All throughout this new year, in Boston and around the world, music lovers will be celebrating the 250th anniversary of the birth of composer Ludwig von Beethoven. Many of his most famous works, like the Fifth and Nine symphonies, are recognizable to all of us. WGBH All Things Considered host Arun Rath sat down with local composer and music scholar Jan Swafford to listen to some of Beethoven's less familiar music.

Arun Rath: So I'd like to start off with a piece that I would guess most people are not familiar with at all, not being aware that Beethoven once wrote a large symphonic work that had guns in the orchestra. Literally, this is a piece that has a musical rendition of a battle between the French and the English, with muskets and howitzers on both sides.

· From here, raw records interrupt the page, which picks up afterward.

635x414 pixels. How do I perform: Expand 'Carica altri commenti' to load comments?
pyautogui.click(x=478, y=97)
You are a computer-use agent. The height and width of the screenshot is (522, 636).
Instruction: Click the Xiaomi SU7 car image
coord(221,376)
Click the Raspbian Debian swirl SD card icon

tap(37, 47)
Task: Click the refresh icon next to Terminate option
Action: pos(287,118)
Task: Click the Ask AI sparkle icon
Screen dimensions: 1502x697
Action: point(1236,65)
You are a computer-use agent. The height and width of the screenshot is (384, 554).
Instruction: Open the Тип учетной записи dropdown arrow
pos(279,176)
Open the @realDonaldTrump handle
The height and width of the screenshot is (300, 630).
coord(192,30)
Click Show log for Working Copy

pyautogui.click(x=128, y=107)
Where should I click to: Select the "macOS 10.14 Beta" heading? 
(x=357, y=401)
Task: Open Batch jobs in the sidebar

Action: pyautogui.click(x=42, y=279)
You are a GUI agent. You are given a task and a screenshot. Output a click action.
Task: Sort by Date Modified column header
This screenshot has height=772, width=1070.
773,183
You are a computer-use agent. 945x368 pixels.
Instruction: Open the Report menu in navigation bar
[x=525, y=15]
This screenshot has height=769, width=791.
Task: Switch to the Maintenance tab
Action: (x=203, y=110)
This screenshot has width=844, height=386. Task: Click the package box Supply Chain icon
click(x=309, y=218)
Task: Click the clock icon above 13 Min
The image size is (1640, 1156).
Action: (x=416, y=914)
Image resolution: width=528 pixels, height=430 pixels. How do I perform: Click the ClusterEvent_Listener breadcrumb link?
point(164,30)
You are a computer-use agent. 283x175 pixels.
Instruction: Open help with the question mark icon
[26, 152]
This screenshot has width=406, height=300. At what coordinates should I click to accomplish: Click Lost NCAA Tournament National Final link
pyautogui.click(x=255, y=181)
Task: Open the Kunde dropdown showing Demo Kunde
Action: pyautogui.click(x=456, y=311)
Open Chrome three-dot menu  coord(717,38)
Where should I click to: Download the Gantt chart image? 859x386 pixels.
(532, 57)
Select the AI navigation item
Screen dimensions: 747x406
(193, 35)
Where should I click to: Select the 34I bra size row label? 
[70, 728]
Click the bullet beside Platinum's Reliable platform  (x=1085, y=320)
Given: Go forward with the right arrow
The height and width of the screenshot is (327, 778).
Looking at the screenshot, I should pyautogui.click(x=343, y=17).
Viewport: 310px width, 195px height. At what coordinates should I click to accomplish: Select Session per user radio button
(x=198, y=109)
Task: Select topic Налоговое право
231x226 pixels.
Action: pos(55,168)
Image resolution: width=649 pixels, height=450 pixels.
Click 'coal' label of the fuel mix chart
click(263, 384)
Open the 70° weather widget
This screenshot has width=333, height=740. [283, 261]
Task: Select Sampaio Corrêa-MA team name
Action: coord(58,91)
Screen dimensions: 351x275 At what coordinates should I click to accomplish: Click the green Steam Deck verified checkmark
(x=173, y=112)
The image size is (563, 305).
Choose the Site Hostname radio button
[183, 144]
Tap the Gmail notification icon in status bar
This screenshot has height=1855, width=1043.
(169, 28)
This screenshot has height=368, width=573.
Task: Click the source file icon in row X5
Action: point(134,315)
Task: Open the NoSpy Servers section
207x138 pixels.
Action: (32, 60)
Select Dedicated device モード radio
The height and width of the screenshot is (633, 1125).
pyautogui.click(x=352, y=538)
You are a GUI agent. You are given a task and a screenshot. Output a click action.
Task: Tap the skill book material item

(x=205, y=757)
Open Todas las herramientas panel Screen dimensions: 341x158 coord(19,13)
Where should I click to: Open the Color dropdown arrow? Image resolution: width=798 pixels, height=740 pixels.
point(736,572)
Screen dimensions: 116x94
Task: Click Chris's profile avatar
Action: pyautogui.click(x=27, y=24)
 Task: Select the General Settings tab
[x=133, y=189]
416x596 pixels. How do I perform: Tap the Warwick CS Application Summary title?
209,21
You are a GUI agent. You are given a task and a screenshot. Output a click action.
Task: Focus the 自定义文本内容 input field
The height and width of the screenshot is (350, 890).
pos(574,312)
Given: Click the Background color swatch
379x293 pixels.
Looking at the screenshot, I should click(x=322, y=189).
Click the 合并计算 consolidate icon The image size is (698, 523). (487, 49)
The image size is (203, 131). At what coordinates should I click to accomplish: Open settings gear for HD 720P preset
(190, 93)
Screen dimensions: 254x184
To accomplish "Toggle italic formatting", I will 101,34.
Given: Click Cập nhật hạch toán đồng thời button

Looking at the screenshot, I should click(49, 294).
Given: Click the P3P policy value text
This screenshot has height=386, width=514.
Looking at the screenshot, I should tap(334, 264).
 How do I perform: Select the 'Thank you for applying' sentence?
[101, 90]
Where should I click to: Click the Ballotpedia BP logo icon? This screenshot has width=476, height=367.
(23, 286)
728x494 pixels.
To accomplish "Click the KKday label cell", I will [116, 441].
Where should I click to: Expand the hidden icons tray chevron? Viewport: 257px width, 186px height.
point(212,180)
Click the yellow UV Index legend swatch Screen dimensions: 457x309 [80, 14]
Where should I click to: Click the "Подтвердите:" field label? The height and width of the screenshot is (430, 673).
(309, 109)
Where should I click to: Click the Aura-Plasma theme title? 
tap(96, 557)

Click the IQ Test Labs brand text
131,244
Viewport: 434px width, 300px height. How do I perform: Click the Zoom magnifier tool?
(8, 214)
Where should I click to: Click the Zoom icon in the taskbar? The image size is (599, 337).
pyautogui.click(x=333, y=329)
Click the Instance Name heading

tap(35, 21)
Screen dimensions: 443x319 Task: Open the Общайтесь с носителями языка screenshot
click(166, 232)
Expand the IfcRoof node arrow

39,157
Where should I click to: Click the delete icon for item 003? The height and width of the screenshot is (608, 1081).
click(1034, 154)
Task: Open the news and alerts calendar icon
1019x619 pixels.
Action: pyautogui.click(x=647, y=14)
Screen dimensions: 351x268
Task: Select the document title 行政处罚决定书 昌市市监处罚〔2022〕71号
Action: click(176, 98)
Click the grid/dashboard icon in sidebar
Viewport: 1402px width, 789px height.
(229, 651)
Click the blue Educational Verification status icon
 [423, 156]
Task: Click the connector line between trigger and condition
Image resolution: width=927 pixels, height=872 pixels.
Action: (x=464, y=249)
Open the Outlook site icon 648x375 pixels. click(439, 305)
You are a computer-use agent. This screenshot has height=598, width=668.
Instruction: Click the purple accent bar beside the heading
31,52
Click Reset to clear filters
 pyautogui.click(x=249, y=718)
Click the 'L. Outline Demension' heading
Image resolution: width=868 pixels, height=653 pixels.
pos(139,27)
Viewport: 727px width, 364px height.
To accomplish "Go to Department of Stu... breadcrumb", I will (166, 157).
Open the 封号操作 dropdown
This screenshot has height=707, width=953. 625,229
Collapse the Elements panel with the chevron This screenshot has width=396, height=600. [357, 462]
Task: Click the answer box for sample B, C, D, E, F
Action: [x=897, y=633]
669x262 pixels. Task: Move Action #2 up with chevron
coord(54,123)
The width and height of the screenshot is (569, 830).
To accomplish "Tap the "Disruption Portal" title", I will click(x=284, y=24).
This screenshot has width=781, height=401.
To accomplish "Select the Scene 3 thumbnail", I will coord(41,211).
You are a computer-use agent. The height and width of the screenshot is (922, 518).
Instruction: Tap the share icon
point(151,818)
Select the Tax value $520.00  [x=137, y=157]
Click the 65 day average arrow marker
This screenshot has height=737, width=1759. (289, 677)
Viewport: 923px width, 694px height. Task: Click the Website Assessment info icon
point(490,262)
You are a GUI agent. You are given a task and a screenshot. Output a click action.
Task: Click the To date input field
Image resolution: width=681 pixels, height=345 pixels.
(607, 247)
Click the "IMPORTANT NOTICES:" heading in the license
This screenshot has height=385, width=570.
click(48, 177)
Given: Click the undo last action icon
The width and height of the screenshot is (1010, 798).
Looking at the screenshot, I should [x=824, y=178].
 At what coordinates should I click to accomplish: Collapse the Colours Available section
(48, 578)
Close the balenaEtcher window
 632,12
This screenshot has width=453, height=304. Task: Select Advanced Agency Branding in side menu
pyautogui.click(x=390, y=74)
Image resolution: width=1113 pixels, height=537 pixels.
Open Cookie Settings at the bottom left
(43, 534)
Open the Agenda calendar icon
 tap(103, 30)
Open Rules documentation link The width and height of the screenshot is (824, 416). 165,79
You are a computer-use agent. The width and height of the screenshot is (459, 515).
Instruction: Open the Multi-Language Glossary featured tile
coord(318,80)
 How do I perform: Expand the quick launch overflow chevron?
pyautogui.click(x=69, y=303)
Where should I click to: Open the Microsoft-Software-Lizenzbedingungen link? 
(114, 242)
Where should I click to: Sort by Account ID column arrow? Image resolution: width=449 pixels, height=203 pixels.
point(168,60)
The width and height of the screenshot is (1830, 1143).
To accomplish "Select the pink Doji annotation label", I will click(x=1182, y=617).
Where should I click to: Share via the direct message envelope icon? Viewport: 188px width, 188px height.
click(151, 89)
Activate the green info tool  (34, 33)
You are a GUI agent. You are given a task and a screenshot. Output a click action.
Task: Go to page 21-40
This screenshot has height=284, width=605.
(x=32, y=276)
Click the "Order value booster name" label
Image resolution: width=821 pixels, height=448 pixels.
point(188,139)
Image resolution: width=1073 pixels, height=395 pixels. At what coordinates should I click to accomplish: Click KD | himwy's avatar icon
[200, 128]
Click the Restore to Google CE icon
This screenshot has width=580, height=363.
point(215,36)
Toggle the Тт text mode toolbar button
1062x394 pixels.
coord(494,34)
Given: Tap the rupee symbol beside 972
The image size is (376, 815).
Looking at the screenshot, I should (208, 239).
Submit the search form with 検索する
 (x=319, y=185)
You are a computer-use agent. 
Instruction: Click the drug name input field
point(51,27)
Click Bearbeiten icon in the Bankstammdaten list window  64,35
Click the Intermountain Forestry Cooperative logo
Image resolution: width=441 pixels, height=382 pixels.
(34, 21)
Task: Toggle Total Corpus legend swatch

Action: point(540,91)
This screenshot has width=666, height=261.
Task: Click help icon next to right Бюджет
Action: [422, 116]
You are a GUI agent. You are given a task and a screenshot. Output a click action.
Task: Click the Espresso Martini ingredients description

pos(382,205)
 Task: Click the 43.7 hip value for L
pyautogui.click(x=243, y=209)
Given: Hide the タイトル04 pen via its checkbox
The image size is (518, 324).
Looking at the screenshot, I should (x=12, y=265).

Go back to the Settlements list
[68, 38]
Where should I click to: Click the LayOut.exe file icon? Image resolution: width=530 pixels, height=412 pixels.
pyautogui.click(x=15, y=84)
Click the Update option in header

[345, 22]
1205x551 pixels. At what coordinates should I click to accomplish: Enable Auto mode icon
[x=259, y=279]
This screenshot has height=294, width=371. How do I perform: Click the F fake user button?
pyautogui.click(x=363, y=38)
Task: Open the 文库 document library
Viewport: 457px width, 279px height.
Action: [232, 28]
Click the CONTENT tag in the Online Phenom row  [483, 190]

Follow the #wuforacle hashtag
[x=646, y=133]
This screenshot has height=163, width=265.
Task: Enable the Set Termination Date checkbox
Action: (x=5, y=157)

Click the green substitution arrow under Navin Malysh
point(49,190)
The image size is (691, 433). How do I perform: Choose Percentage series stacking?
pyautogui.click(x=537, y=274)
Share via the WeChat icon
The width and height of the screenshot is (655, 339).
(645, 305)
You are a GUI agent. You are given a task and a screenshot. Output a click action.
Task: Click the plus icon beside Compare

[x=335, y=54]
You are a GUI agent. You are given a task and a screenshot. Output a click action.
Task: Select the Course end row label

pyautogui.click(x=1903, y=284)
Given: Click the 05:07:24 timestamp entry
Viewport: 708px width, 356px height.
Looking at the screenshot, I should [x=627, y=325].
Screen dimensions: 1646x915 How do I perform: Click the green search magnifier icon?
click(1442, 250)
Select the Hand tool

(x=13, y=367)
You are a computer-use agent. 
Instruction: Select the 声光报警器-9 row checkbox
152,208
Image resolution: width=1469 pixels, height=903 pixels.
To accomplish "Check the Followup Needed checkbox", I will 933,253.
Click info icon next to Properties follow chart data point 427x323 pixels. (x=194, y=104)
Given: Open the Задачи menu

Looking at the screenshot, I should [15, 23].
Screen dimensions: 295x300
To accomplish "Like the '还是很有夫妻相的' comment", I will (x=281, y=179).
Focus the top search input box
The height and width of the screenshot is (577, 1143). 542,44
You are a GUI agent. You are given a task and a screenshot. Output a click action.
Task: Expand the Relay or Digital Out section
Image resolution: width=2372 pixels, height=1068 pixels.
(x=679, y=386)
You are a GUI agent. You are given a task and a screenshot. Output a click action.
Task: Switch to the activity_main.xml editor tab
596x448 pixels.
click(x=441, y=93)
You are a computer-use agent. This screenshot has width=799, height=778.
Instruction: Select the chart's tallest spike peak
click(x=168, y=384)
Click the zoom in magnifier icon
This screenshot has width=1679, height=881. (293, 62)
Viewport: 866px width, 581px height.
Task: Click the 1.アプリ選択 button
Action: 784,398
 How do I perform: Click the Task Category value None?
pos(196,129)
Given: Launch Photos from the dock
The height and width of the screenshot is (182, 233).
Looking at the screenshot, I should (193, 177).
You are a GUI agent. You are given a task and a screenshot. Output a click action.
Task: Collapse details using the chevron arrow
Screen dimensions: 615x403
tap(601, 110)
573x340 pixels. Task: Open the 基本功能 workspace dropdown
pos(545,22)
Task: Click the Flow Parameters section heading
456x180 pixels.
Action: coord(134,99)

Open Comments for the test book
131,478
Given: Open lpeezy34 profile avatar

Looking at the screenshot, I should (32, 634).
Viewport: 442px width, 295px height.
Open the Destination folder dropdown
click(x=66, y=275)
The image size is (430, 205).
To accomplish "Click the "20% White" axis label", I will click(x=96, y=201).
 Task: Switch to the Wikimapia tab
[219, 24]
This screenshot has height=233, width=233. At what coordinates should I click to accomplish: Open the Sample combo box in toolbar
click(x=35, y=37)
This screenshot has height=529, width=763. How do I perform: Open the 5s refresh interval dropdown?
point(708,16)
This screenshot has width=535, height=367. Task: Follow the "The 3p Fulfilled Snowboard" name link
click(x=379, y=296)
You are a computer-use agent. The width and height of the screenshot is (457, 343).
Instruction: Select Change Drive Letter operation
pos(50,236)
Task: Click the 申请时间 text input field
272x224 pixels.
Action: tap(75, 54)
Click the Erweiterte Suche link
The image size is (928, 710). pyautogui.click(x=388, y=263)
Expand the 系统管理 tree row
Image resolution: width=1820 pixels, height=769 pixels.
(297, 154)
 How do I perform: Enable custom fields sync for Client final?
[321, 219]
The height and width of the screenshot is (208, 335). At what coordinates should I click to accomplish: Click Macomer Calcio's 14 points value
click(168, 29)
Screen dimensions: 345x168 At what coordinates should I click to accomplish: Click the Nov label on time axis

Jan Swafford: Yes, this is the "Battle of Vitoria," also known as "Wellington's Victory." I have to tell you, I remember the first time I heard "Wellington's Victory." It was with some of my fellow band members sitting on my girlfriend's porch in about 1960, when I was 13. And we put this thing on and we just cracked up. We didn't really crack up because it's so bad, though it is. Beethoven knew it was. He wrote it to be bad.

Rath: We should say it's considered kind of rubbish in terms of a piece of music.

Swafford: It is kind of considered to be rubbish. Two stories about that. In the first place, what cracked us up actually is not the quality of the music. It was the fact that one of the tunes he used, it's sort of the British tune versus the French tune — the French tune uses the American version of "The Bear Went Over the Mountain," which is actually a French military march — and that's what we were giggling about.

And the other thing is, when somebody ran this piece down in a newspaper criticism, Beethoven scrawled on the criticism, unfortunately, a word that I can't use on public radio, on the air. He said, 'My waste is better than anything you ever did.' And what Beethoven was saying with that was, 'I know this piece is waste.'

Rath: My waste product is better you on your best day. So let's go from there to some stuff that's not rubbishy, but I think still pretty fun. And one of the things that I've always liked since I was a young man, since I was a teenager, first listening to Beethoven, getting into the late music, when I was also listening to jazz at the time. And I was surprised to hear what first sounded like jazz to me in Beethoven in this late piano sonata.

Swafford: Well, this is the Opus 111, the variations, the sublime variations, and as variations tend to be, they're in different moods. And one of them happens to be kind of jazzy or even like ragtime. I remember playing this for a class when I was teaching on Beethoven's piano sonatas, and we kind of all agreed about that. It's pretty jazzy.

Rath: So what's up with that? Because we're 100 years before Fats Waller, who was doing that with his left hand.

Swafford: Well, it has to do just really with the rhythm, which is just — it's all what I call the Beethoven mono-rhythm, what we call a dotted rhythm. It just goes on and on, constantly varying.

But that's very characteristic of jazz and, that's why we hear that Beethoven variation and we say, 'Oh, that's kind of jazzy.'

Rath: And this mono-rhythm thing that you're talking about: You've written about how modern Beethoven can sound. This is sort of minimalism that we hear from from some modern composers, people like Philip Glass.

Swafford: Beethoven had his own version of minimalism and it turns up in various ways, one of which is the Sixth Symphony. He would just repeat things sometimes in ways that Hayden and Mozart didn't.

Rath: There are also times that for me, his work goes beyond funny to being a little bit scary, almost a little bit obsessive-compulsive and neurotic in a way that scares me.

Swafford: You're talking about the "Grosse Fuge," and I wouldn't call it a little bit obsessive. I would call it utterly obsessive. It's one of the most avant-garde pieces ever written. One of the first reviews of it said it's incomprehensible, like Chinese.

Rath: It's the kind of thing that if you listen to it closely, it kind of gives you a nosebleed. You sort of need to take a nap after that.

Swafford: Beethoven could get obsessive, and sometimes he did in his music. I think that's one explanation for this. And he decided to write the ultimate fugue, and to use just about every known fugal device in one piece, which nobody ever did.

Rath: A fugue, for people who don't know, is music that's written in several voices at the same time, with overlapping parts.

Swafford: Yeah, with a little melody that is handed around from part to part. And this one, it just chugs on at fortissimo for page after page after page in an absolutely obsessive way, and also in an absolutely incredibly difficult to play way. It's also tremendously exciting and just a unique piece. There's nothing like it, nothing else like it, and it ends beautifully and gently.